Azuleen. Dit is een cyclische koolwaterstof die synthetisch wordt verkregen (het natuurlijke analoog van chamazuleen wordt verkregen uit kamille- en duizendbladbloemen). Azuleen heeft anti-allergische en ontstekingsremmende eigenschappen, verlicht spasmen van gladde spieren, versnelt de processen van weefselregeneratie en genezing. Het wordt gebruikt in cosmetica in geconcentreerde vorm (donkerblauwe vloeistof) en in de vorm van een 25% oplossing in kindergeneeskunde crèmes, tandpasta en decoratieve producten, evenals in harsen voor biomechanische ontharing.

4. Alcoholen

4.1 Definitie

Alcoholen zijn organische verbindingen waarin één waterstofatoom (H) is vervangen door een hydroxylgroep (OH).

4.2 Functionele groepen. Classificatie van alcoholen in eenwaardige en meerwaardige alcoholen, voorbeelden. Principes voor het benoemen van alcoholen

Afhankelijk van het aantal OH-groepen worden mono- en polyhydrische alcoholen onderscheiden.

Afhankelijk van de locatie van de OH-groep worden alcoholen verdeeld in primair, secundair en tertiair. In tegenstelling tot paraffinekoolwaterstoffen hebben ze een relatief hoog kookpunt. Alle meerwaardige alcoholen hebben een zoetige smaak.

Alcoholen met een korte keten zijn hydrofiel, d.w.z. meng met water en los hydrofiele stoffen goed op.Eenwaardige alcoholen met lange ketens zijn vrijwel of volledig onoplosbaar in water, d.w.z. hydrofoob.

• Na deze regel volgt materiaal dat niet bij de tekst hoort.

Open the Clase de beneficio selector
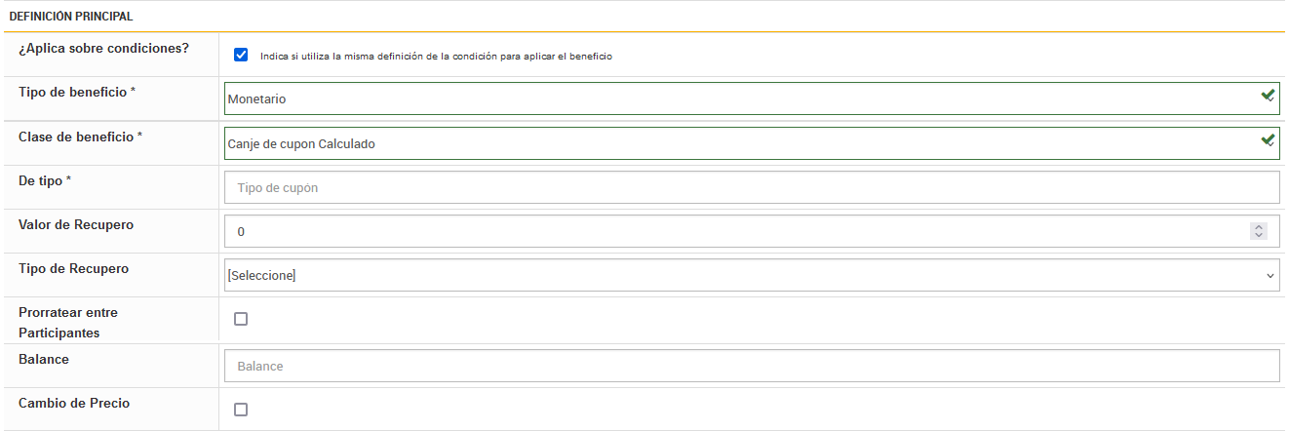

Alcoholen met een grote molecuulmassa (vetalcoholen) zijn vast bij kamertemperatuur (bijvoorbeeld myristyl- of cetylalcohol). Een alcohol die meer dan 24 koolstofatomen bevat, wordt gewaxte alcohol genoemd.

Naarmate het aantal hydroxylgroepen toeneemt, nemen de zoete smaak en de oplosbaarheid van alcohol in water toe. Daarom lost glycerine (3-hydrische alcohol), vergelijkbaar met olie, goed op in water. Vaste 6-atomaire alcoholsorbitol wordt gebruikt als suikervervanger voor diabetespatiënten.

4.3 Fundamentele chemische en fysische eigenschappen van alcoholen, hun gebruik in cosmetologie (methanol, ethanol, isopropanol, glycerine)

Eenwaardige alcoholen

Methanol (methylalcohol, houtalcohol) is een heldere, kleurloze vloeistof die gemakkelijk kan worden gemengd met water, alcohol en ether. Deze uiterst giftige stof wordt niet in cosmetica gebruikt.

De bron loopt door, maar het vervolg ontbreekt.